Stored data
--------------------------------
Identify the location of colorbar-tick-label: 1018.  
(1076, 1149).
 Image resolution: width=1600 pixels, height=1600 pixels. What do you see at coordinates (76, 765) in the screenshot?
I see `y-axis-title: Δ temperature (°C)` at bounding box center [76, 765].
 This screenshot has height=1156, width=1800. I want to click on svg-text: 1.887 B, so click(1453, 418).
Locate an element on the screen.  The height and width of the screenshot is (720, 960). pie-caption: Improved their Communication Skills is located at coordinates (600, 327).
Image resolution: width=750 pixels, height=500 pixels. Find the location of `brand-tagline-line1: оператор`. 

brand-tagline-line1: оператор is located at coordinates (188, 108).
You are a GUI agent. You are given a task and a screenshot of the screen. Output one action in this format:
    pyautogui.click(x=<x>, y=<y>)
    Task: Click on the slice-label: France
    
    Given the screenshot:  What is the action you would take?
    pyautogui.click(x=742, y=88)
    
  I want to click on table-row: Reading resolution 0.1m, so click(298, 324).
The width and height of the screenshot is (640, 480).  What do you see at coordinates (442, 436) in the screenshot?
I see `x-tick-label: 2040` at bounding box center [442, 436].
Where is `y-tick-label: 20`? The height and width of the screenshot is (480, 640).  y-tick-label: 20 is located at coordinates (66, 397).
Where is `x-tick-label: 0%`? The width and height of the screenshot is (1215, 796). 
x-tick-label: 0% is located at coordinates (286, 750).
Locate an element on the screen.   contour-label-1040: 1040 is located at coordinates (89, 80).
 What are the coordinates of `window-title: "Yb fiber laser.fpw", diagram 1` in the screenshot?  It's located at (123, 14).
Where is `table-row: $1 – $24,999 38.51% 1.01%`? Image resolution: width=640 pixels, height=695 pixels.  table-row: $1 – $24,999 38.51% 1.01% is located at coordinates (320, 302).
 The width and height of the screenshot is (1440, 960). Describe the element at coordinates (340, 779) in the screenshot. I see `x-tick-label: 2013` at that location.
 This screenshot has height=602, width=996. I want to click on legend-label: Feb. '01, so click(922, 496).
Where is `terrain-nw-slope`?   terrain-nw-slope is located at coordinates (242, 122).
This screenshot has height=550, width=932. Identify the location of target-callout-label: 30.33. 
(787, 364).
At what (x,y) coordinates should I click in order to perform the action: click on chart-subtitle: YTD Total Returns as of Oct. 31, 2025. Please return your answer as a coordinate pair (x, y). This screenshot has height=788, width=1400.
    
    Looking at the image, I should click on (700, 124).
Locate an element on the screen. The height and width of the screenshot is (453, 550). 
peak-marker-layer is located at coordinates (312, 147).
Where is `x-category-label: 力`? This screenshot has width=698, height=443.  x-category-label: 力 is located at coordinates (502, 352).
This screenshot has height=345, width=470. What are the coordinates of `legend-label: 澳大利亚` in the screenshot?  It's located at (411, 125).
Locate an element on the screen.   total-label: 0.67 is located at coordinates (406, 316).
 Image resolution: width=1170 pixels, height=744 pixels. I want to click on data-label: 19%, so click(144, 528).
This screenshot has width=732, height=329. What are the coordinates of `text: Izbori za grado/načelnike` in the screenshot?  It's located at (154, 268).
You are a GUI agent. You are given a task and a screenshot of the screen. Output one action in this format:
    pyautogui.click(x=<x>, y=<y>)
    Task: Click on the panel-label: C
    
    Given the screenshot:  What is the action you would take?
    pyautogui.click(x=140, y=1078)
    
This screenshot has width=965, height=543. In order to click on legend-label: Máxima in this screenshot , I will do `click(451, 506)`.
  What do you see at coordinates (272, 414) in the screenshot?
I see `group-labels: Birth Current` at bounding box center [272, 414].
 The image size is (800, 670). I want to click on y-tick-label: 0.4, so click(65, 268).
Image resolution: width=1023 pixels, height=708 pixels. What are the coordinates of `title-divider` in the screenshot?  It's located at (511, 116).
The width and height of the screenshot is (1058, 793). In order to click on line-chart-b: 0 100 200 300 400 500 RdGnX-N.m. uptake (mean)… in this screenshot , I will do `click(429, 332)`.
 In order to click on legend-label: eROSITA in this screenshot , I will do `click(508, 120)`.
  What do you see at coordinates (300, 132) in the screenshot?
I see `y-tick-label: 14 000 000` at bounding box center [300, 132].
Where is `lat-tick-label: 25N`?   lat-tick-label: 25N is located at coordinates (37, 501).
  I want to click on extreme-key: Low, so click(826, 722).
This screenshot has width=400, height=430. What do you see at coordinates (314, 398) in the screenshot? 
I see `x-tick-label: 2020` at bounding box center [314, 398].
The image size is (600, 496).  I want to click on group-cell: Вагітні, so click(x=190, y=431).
--------------------------------
* _TASK DESCRIPTION_: Copy the lines above word for word.

* _TASK RESULT_:
Identify the location of colorbar-tick-label: 1018.  
(1076, 1149).
 Image resolution: width=1600 pixels, height=1600 pixels. What do you see at coordinates (76, 765) in the screenshot?
I see `y-axis-title: Δ temperature (°C)` at bounding box center [76, 765].
 This screenshot has height=1156, width=1800. I want to click on svg-text: 1.887 B, so click(1453, 418).
Locate an element on the screen.  The height and width of the screenshot is (720, 960). pie-caption: Improved their Communication Skills is located at coordinates (600, 327).
Image resolution: width=750 pixels, height=500 pixels. Find the location of `brand-tagline-line1: оператор`. 

brand-tagline-line1: оператор is located at coordinates (188, 108).
You are a GUI agent. You are given a task and a screenshot of the screen. Output one action in this format:
    pyautogui.click(x=<x>, y=<y>)
    Task: Click on the slice-label: France
    
    Given the screenshot:  What is the action you would take?
    pyautogui.click(x=742, y=88)
    
  I want to click on table-row: Reading resolution 0.1m, so click(298, 324).
The width and height of the screenshot is (640, 480).  What do you see at coordinates (442, 436) in the screenshot?
I see `x-tick-label: 2040` at bounding box center [442, 436].
Where is `y-tick-label: 20`? The height and width of the screenshot is (480, 640).  y-tick-label: 20 is located at coordinates (66, 397).
Where is `x-tick-label: 0%`? The width and height of the screenshot is (1215, 796). 
x-tick-label: 0% is located at coordinates (286, 750).
Locate an element on the screen.   contour-label-1040: 1040 is located at coordinates (89, 80).
 What are the coordinates of `window-title: "Yb fiber laser.fpw", diagram 1` in the screenshot?  It's located at (123, 14).
Where is `table-row: $1 – $24,999 38.51% 1.01%`? Image resolution: width=640 pixels, height=695 pixels.  table-row: $1 – $24,999 38.51% 1.01% is located at coordinates (320, 302).
 The width and height of the screenshot is (1440, 960). Describe the element at coordinates (340, 779) in the screenshot. I see `x-tick-label: 2013` at that location.
 This screenshot has height=602, width=996. I want to click on legend-label: Feb. '01, so click(922, 496).
Where is `terrain-nw-slope`?   terrain-nw-slope is located at coordinates (242, 122).
This screenshot has height=550, width=932. Identify the location of target-callout-label: 30.33. 
(787, 364).
At what (x,y) coordinates should I click in order to perform the action: click on chart-subtitle: YTD Total Returns as of Oct. 31, 2025. Please return your answer as a coordinate pair (x, y). This screenshot has height=788, width=1400.
    
    Looking at the image, I should click on (700, 124).
Locate an element on the screen. The height and width of the screenshot is (453, 550). 
peak-marker-layer is located at coordinates (312, 147).
Where is `x-category-label: 力`? This screenshot has width=698, height=443.  x-category-label: 力 is located at coordinates (502, 352).
This screenshot has height=345, width=470. What are the coordinates of `legend-label: 澳大利亚` in the screenshot?  It's located at (411, 125).
Locate an element on the screen.   total-label: 0.67 is located at coordinates (406, 316).
 Image resolution: width=1170 pixels, height=744 pixels. I want to click on data-label: 19%, so click(144, 528).
This screenshot has width=732, height=329. What are the coordinates of `text: Izbori za grado/načelnike` in the screenshot?  It's located at (154, 268).
You are a GUI agent. You are given a task and a screenshot of the screen. Output one action in this format:
    pyautogui.click(x=<x>, y=<y>)
    Task: Click on the panel-label: C
    
    Given the screenshot:  What is the action you would take?
    pyautogui.click(x=140, y=1078)
    
This screenshot has width=965, height=543. In order to click on legend-label: Máxima in this screenshot , I will do `click(451, 506)`.
  What do you see at coordinates (272, 414) in the screenshot?
I see `group-labels: Birth Current` at bounding box center [272, 414].
 The image size is (800, 670). I want to click on y-tick-label: 0.4, so click(65, 268).
Image resolution: width=1023 pixels, height=708 pixels. What are the coordinates of `title-divider` in the screenshot?  It's located at (511, 116).
The width and height of the screenshot is (1058, 793). In order to click on line-chart-b: 0 100 200 300 400 500 RdGnX-N.m. uptake (mean)… in this screenshot , I will do `click(429, 332)`.
 In order to click on legend-label: eROSITA in this screenshot , I will do `click(508, 120)`.
  What do you see at coordinates (300, 132) in the screenshot?
I see `y-tick-label: 14 000 000` at bounding box center [300, 132].
Where is `lat-tick-label: 25N`?   lat-tick-label: 25N is located at coordinates (37, 501).
  I want to click on extreme-key: Low, so click(826, 722).
This screenshot has width=400, height=430. What do you see at coordinates (314, 398) in the screenshot? 
I see `x-tick-label: 2020` at bounding box center [314, 398].
The image size is (600, 496).  I want to click on group-cell: Вагітні, so click(x=190, y=431).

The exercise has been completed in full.